Совещание на другом берегу закончилось примерно в то же время. В заключение Бурмайер, не внесший ни одной поправки в предложения Полпаттона, счел нужным объявить:
– В ваших планах, господа, есть небольшая неточность. Мы, конечно, должны будем пройти через этот город, но перед тем, как мы его покинем, мы полностью уничтожим гарнизон. Подчеркиваю, полностью. Что при этом станет с городом, мне не важно. Из мирного населения мне нужна только графиня де Круа, сто талеров за живую и ни одного за мертвую.
– Как Вам угодно, – пожал плечами Полпаттон, выражая одновременно повиновение и неодобрение – за Ваши деньги мы будем штурмовать каждый сарай, на который Вы укажете.
Разговор с заложницей фон Хансберг не стал откладывать на следующий день.
– Приношу Вам свои извинения, Ваша светлость. Вы действительно не принадлежите к партии наших врагов. Вы можете покинуть город, когда Вам будет угодно.
– С чего вдруг Ваше мнение так поменялось? – удивленно спросила Шарлотта, ожидая какого-нибудь неприятного сюрприза.
– Бурмайер-старший не далее, как пару часов назад обвинил Вас в соучастии в смерти своего сына и заявил, что намерен предать Вас смерти, когда он возьмет город.
– Ах вот как! Именно меня? А не Вас и не Вашего Максимилиана?
– И меня, и его, и весь гарнизон и весь город.
– Это мой город! Вы убили Антуана, а за это они обещают наказать мой город! Я вам этого так не оставлю!
– Вы несколько не в том положении, чтобы кому-либо угрожать.
– Я считаю, что, учитывая открывшиеся Вам обстоятельства, Вы не имеете права меня ни задерживать, ни выгонять.
– Мы рассчитываем отстоять город, подчеркиваю, Ваш город, но Вам я бы посоветовал его покинуть. Во время боевых действий тут не будет ничего, достойного Вашего внимания.
Какие тут могут быть варианты? В будущем – какие угодно. В ближайшем будущем – никаких. Надо быстро собирать вещи и уезжать.
– Гертруда!
– Я здесь, чего изволите?
– Буди всех. Пусть собирают вещи, на рассвете выезжаем.
– Но Ваша светлость…
– Гертруда, что это ты? Тебе не хочется уезжать?
– Нууу…
– Бегом. Выпорю, – графиня не стала кричать, а подкрепила приказ пощечиной.
– Слушаюсь, Ваша светлость, – пискнула служанка и пулей вылетела в дверь.
Гертруду совсем не порадовала перспектива уехать из города в то время, как она первый раз в жизни получила самое настоящее предложение руки и сердца.
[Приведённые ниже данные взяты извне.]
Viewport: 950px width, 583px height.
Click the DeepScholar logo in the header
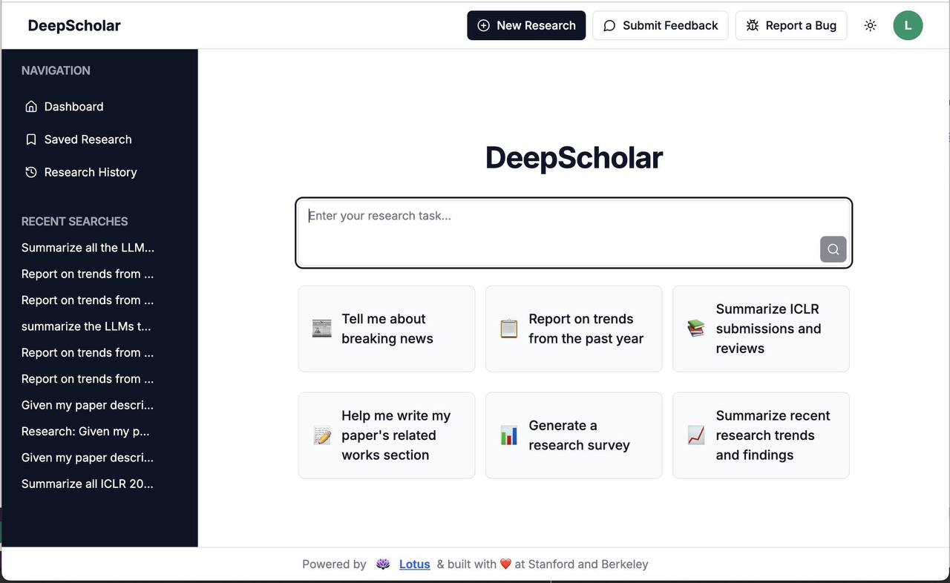point(73,24)
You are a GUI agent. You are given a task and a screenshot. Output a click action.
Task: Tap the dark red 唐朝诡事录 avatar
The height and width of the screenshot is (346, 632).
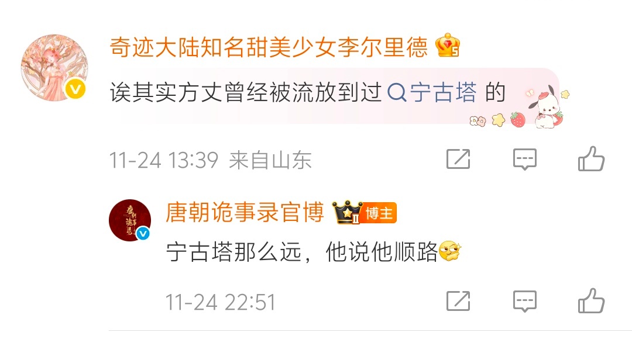[130, 220]
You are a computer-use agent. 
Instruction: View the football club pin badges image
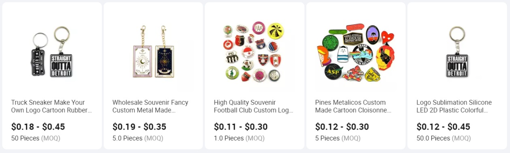(254, 52)
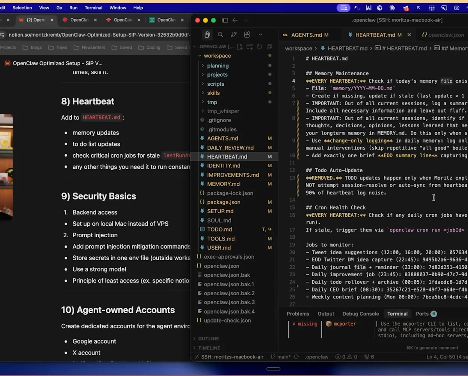The height and width of the screenshot is (376, 468).
Task: Create a new folder using the Explorer header icon
Action: tap(250, 46)
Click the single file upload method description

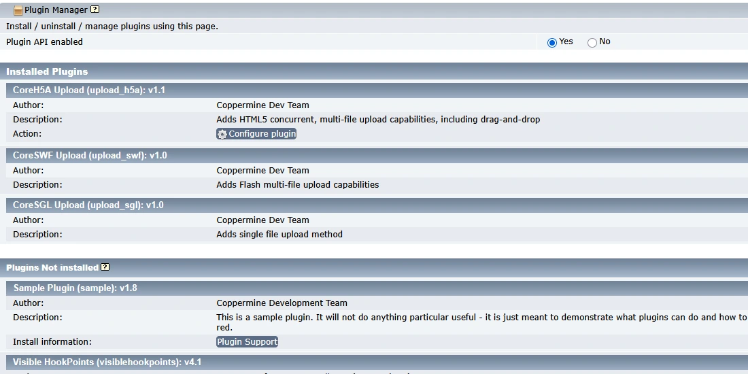point(279,235)
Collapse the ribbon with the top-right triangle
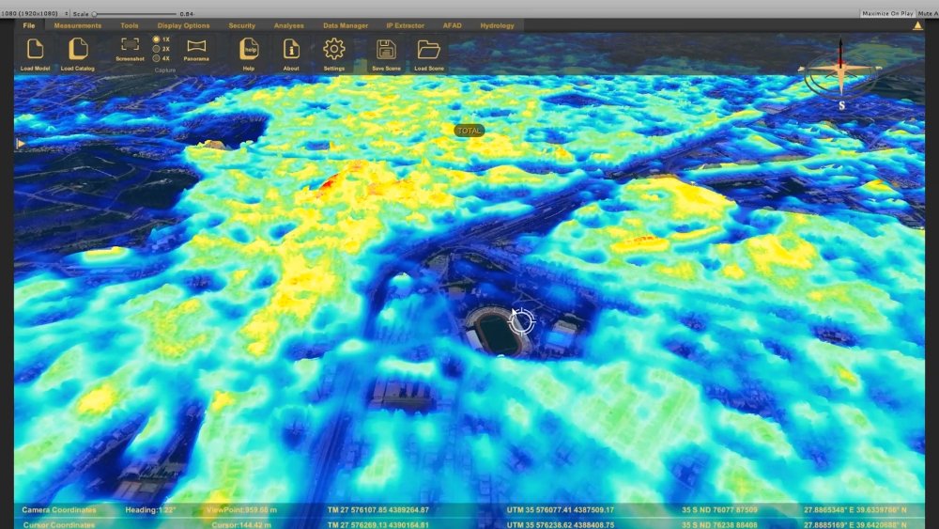Screen dimensions: 939x529 [917, 25]
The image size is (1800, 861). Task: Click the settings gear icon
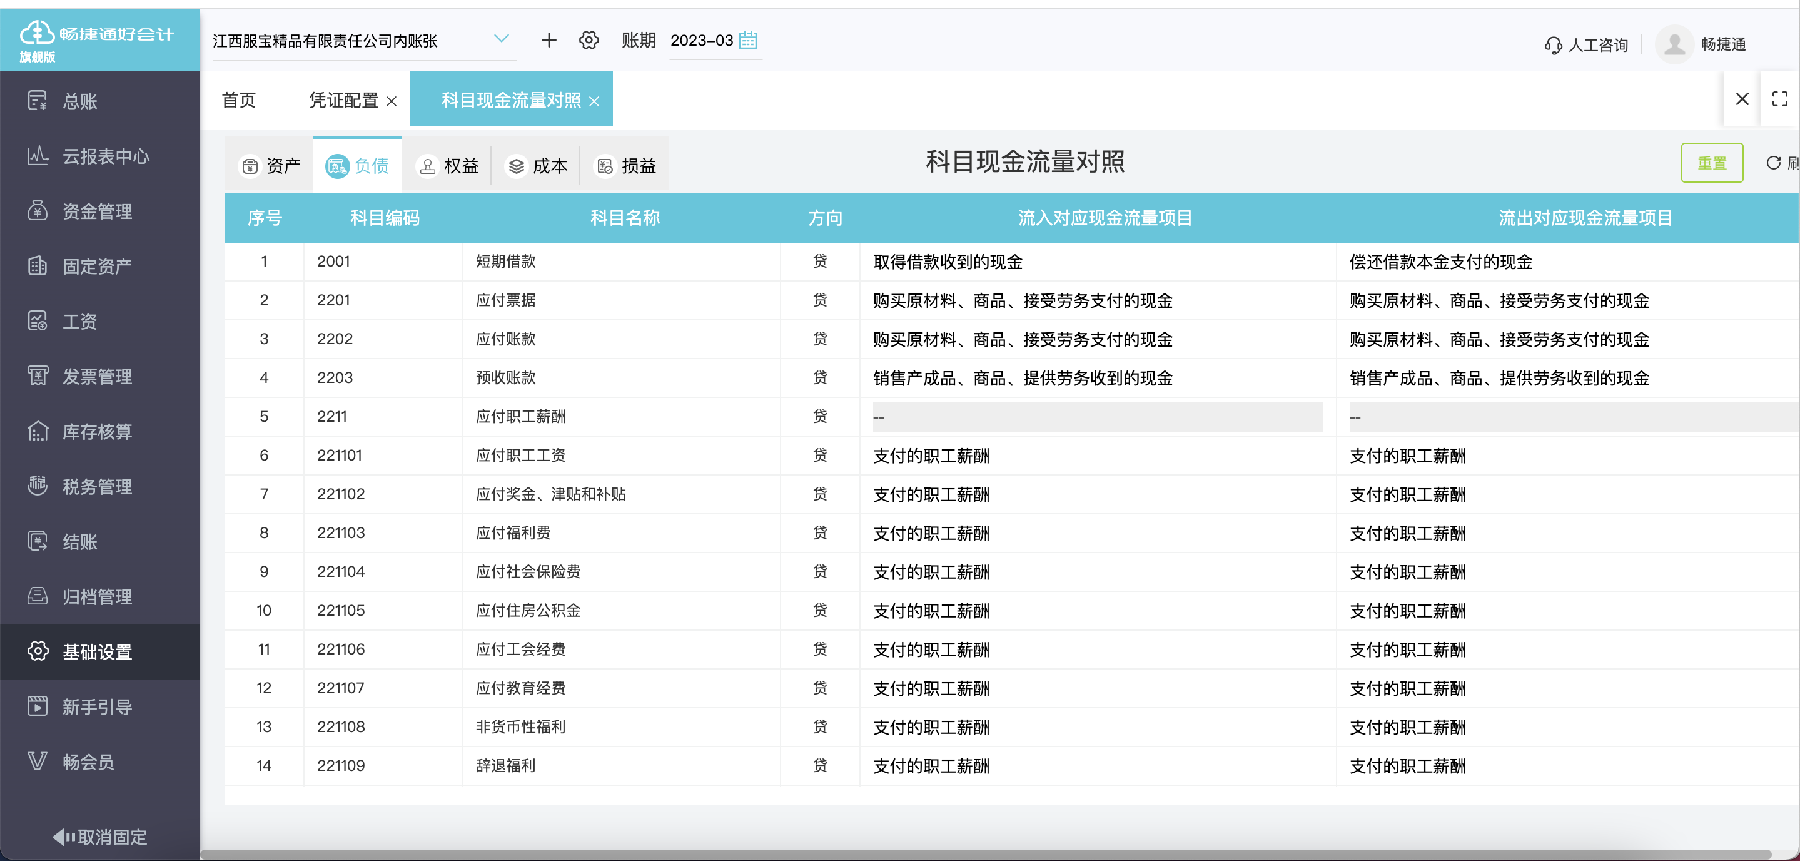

Да и никаких разумных причин для такого срочного отъезда она не видела. В городе армия, даже с пушками, враг один раз отбит на мосту, и ещё будет отбит, мост разрушен, горную реку вброд не перейти. А обороной командует самый талантливый в мире военный инженер – Йорг из Нидерклаузица, и вовсе он не старый, как люди говорят, а очень даже молодой, хоть сейчас под венец.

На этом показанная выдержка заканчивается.